Source passage:
Monday, August 1, 2011

Ruth Park





August, 2011:  In a romantic mood, I bought Ruth Park's The Witch's Thorn and D'Arcy Niland's The Big Smoke from Sappho's Books, thereby reuniting the two lovers as they bumped along together in my bag.  Helen and I looked up Park and Niland on the Google - they are a beautiful couple:


And a line in the bio of The Witch's Thorn makes me almost sigh with envy: "...after her marriage to the author D'Arcy Niland, [she] roamed around the outback with him doing a variety of jobs, all of which has provided rich source material for her writing." 
The Witch's Thorn is Park's third novel, and I didn't dog-ear any pages - her writing, in these early novels, is ungainly.  She doesn't seem to have lingered over her sentences, carefully crafting them, nor her characters; her eye is on the plot and structure, and on getting her main point across.  This gives The Witch's Thorn a workmanlike feel, which I thoroughly approve of.  I walk away from Park's novels with new ideas in my mind; whereas from an unstructured writer like Eve Langley, I walk away with a feeling that the author has impressed her personality upon me.  I value both experiences, but the latter is more limited.  Inevitably I want more breadth than is offered by one personality, however fascinating.

(Recorded data)
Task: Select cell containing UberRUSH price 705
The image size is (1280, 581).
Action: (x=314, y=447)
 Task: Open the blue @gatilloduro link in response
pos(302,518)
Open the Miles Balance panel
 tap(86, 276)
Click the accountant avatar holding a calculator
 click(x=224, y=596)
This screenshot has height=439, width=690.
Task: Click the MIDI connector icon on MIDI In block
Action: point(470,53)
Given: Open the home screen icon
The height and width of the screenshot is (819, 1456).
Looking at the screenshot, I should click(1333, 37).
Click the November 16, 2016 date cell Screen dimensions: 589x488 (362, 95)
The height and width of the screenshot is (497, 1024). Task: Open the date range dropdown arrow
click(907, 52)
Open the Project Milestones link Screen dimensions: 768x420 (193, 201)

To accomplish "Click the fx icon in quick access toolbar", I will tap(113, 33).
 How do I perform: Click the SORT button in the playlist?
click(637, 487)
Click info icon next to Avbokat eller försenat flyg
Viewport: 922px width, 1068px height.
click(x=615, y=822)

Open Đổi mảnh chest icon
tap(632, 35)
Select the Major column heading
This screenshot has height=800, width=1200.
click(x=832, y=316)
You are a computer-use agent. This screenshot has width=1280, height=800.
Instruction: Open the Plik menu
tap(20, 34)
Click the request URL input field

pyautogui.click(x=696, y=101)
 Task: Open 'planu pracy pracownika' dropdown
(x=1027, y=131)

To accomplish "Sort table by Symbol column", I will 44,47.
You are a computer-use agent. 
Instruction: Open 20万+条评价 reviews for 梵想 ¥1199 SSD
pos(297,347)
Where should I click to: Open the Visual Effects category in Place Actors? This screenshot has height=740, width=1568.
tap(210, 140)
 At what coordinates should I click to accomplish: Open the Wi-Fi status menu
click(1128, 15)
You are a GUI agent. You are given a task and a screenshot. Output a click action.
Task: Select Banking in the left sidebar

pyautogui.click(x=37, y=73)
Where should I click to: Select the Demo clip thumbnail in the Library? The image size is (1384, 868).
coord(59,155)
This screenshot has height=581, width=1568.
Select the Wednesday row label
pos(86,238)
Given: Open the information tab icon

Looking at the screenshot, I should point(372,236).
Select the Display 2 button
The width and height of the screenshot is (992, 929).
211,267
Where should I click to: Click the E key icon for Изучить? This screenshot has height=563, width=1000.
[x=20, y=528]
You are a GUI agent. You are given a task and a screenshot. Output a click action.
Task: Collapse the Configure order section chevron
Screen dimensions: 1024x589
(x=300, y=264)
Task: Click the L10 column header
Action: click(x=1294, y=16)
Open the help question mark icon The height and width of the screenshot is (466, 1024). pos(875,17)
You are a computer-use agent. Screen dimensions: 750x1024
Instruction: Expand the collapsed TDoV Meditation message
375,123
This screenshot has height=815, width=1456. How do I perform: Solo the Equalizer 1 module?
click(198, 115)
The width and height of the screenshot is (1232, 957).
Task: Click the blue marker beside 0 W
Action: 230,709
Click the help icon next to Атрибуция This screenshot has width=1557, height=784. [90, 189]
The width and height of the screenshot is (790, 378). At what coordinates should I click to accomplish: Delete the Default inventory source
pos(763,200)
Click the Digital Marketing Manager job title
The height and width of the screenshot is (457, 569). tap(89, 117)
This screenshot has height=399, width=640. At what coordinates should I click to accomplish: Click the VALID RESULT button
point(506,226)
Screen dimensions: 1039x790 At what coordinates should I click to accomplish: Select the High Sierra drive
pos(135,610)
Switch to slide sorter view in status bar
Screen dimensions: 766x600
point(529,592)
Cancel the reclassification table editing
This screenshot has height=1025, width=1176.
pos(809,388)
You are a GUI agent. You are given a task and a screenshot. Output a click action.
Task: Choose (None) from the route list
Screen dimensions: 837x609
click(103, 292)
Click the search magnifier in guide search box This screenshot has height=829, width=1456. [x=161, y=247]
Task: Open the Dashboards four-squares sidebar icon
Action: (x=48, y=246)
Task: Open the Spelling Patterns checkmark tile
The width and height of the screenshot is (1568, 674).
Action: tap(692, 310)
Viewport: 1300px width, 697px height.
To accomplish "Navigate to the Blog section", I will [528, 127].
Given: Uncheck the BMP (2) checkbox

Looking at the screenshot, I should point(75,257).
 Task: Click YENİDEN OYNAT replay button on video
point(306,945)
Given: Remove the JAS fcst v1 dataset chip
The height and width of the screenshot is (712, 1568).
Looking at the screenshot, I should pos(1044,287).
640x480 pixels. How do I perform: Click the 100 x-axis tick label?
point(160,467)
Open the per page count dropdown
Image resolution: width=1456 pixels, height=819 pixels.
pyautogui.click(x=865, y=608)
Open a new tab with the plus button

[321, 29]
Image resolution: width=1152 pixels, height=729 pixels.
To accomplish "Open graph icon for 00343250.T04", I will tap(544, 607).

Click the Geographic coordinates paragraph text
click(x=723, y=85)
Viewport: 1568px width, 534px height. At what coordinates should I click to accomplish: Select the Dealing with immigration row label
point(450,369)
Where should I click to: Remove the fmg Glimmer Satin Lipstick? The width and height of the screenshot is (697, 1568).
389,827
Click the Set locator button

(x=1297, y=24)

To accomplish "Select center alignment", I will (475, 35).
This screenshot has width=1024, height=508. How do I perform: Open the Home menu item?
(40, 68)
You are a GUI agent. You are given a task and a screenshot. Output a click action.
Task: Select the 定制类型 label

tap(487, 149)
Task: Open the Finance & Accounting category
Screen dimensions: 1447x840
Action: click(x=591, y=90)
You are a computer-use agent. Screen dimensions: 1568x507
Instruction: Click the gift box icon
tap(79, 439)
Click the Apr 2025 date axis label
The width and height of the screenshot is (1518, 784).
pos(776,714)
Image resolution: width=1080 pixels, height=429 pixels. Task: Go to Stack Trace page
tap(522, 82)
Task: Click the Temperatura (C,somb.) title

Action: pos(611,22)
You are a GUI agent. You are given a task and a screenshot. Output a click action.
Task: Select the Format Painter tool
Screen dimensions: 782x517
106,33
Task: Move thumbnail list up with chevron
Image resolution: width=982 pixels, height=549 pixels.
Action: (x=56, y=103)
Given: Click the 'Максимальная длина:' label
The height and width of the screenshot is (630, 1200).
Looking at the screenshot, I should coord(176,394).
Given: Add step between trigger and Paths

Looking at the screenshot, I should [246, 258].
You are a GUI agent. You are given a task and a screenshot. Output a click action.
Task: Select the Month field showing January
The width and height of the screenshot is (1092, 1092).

What is being asked: Reproduce the entire blog entry on Ruth Park, word for word.

In response:
Monday, August 1, 2011

Ruth Park





August, 2011:  In a romantic mood, I bought Ruth Park's The Witch's Thorn and D'Arcy Niland's The Big Smoke from Sappho's Books, thereby reuniting the two lovers as they bumped along together in my bag.  Helen and I looked up Park and Niland on the Google - they are a beautiful couple:


And a line in the bio of The Witch's Thorn makes me almost sigh with envy: "...after her marriage to the author D'Arcy Niland, [she] roamed around the outback with him doing a variety of jobs, all of which has provided rich source material for her writing." 
The Witch's Thorn is Park's third novel, and I didn't dog-ear any pages - her writing, in these early novels, is ungainly.  She doesn't seem to have lingered over her sentences, carefully crafting them, nor her characters; her eye is on the plot and structure, and on getting her main point across.  This gives The Witch's Thorn a workmanlike feel, which I thoroughly approve of.  I walk away from Park's novels with new ideas in my mind; whereas from an unstructured writer like Eve Langley, I walk away with a feeling that the author has impressed her personality upon me.  I value both experiences, but the latter is more limited.  Inevitably I want more breadth than is offered by one personality, however fascinating.